- _TASK DETAILS_: From the entries that follow, reproduce exactly and only the lines from the line with "Click the red 'Fájl módosítva.' message" to the line with "Given: Click the blue information icon", endpoints included.

□ □ □

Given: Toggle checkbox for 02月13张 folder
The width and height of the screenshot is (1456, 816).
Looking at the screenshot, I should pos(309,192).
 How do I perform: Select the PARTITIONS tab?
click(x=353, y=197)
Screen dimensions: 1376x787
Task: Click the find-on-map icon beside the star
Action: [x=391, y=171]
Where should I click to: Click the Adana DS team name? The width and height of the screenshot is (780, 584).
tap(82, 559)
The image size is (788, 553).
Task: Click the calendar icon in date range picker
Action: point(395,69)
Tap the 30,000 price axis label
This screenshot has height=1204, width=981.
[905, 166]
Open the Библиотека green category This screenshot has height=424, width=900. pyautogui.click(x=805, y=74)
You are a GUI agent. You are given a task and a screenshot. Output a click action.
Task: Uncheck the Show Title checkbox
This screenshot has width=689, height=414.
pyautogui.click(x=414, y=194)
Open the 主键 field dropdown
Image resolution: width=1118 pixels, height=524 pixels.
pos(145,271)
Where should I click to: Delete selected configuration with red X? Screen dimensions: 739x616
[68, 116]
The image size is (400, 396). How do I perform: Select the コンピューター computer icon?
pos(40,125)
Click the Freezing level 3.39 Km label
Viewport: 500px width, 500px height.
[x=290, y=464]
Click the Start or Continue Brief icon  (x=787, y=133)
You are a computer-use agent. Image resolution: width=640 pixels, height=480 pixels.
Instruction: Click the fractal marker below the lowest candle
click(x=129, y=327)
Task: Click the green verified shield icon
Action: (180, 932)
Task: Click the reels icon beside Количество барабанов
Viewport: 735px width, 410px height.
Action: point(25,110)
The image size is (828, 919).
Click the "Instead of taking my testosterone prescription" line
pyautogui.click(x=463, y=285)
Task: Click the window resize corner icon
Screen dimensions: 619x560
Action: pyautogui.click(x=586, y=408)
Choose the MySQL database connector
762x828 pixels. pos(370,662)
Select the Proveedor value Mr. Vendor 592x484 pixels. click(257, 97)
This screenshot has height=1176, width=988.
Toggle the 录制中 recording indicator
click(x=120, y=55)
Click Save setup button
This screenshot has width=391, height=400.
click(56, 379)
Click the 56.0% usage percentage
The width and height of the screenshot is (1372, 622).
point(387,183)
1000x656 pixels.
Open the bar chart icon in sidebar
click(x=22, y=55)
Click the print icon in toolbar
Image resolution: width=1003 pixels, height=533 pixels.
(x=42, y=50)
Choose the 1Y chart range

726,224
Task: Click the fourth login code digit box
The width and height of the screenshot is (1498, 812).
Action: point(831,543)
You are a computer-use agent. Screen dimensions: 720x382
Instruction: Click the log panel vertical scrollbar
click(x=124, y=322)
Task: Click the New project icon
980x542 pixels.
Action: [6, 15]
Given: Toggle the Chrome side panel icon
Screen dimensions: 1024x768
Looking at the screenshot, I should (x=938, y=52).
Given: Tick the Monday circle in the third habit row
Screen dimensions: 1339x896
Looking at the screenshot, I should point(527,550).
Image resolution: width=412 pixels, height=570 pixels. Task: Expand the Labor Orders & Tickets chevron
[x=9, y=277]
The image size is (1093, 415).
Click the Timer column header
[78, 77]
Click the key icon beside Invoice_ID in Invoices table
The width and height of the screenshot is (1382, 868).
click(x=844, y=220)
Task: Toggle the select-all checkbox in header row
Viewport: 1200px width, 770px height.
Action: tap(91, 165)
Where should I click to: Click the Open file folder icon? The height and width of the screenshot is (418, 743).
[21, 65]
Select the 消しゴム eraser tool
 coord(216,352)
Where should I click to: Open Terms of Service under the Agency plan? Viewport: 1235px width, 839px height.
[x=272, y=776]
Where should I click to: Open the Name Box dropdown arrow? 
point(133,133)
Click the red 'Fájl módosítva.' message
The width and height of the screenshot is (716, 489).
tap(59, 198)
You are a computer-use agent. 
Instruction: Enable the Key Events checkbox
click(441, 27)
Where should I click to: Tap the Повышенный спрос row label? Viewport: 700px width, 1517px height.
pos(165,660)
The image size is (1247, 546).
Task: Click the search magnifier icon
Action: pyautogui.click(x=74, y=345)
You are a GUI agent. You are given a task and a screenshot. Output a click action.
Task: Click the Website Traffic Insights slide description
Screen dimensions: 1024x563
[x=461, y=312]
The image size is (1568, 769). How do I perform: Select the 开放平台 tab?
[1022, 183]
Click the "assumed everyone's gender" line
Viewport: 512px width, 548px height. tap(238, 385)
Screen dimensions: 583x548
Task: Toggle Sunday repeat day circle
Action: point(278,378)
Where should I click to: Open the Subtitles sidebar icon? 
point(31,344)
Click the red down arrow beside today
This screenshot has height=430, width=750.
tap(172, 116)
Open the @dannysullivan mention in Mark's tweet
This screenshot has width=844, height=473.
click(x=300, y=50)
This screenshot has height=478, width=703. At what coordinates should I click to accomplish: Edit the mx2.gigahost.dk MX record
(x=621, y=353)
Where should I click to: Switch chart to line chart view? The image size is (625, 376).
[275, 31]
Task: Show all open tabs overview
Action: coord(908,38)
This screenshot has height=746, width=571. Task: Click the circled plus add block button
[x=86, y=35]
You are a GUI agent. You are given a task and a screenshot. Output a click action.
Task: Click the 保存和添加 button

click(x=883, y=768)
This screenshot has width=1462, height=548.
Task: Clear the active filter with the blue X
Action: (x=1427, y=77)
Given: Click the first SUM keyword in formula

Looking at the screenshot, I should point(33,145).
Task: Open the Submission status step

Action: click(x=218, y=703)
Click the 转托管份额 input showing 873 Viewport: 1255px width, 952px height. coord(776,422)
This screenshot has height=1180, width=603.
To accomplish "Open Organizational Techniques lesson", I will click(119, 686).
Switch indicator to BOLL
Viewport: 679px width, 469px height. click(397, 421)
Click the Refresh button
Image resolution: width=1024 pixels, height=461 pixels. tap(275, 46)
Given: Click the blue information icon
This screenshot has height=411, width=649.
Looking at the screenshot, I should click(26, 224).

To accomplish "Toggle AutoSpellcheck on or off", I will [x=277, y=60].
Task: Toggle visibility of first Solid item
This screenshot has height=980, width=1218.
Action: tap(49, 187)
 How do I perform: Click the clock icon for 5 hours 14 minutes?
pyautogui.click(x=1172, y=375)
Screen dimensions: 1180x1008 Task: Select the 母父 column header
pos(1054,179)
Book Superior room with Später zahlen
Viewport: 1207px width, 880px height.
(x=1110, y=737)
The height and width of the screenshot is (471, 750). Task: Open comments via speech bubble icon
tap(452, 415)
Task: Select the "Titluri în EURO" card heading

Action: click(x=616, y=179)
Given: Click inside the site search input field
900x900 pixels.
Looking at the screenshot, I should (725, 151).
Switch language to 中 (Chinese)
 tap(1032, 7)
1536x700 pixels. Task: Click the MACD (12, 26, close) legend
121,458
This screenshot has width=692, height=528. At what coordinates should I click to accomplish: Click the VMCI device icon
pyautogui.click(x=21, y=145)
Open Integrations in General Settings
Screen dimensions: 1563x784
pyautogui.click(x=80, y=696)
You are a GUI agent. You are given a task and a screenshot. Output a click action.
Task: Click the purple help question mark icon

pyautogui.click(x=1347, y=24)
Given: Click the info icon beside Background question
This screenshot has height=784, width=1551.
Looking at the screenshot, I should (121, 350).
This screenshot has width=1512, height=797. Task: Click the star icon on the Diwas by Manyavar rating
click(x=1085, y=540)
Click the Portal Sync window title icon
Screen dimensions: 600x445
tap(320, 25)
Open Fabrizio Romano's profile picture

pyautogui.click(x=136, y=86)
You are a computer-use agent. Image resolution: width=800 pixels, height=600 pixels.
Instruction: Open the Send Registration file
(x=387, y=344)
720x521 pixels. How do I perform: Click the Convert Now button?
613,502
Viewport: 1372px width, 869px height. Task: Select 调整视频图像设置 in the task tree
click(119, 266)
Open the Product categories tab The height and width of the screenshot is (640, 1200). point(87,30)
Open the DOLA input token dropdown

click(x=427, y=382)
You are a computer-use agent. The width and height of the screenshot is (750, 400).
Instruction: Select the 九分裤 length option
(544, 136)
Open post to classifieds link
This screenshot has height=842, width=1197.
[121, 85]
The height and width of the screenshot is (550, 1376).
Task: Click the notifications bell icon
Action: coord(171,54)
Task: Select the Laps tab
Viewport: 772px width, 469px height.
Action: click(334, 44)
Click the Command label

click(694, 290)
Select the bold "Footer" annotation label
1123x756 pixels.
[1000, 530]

□ □ □

- _RESPONSE_:
Click the red 'Fájl módosítva.' message
The width and height of the screenshot is (716, 489).
tap(59, 198)
You are a computer-use agent. 
Instruction: Enable the Key Events checkbox
click(441, 27)
Where should I click to: Tap the Повышенный спрос row label? Viewport: 700px width, 1517px height.
pos(165,660)
The image size is (1247, 546).
Task: Click the search magnifier icon
Action: pyautogui.click(x=74, y=345)
You are a GUI agent. You are given a task and a screenshot. Output a click action.
Task: Click the Website Traffic Insights slide description
Screen dimensions: 1024x563
[x=461, y=312]
The image size is (1568, 769). How do I perform: Select the 开放平台 tab?
[1022, 183]
Click the "assumed everyone's gender" line
Viewport: 512px width, 548px height. tap(238, 385)
Screen dimensions: 583x548
Task: Toggle Sunday repeat day circle
Action: point(278,378)
Where should I click to: Open the Subtitles sidebar icon? 
point(31,344)
Click the red down arrow beside today
This screenshot has height=430, width=750.
tap(172, 116)
Open the @dannysullivan mention in Mark's tweet
This screenshot has width=844, height=473.
click(x=300, y=50)
This screenshot has height=478, width=703. At what coordinates should I click to accomplish: Edit the mx2.gigahost.dk MX record
(x=621, y=353)
Where should I click to: Switch chart to line chart view? The image size is (625, 376).
[275, 31]
Task: Show all open tabs overview
Action: coord(908,38)
This screenshot has height=746, width=571. Task: Click the circled plus add block button
[x=86, y=35]
You are a GUI agent. You are given a task and a screenshot. Output a click action.
Task: Click the 保存和添加 button

click(x=883, y=768)
This screenshot has width=1462, height=548.
Task: Clear the active filter with the blue X
Action: (x=1427, y=77)
Given: Click the first SUM keyword in formula

Looking at the screenshot, I should point(33,145).
Task: Open the Submission status step

Action: click(x=218, y=703)
Click the 转托管份额 input showing 873 Viewport: 1255px width, 952px height. coord(776,422)
This screenshot has height=1180, width=603.
To accomplish "Open Organizational Techniques lesson", I will click(119, 686).
Switch indicator to BOLL
Viewport: 679px width, 469px height. click(397, 421)
Click the Refresh button
Image resolution: width=1024 pixels, height=461 pixels. tap(275, 46)
Given: Click the blue information icon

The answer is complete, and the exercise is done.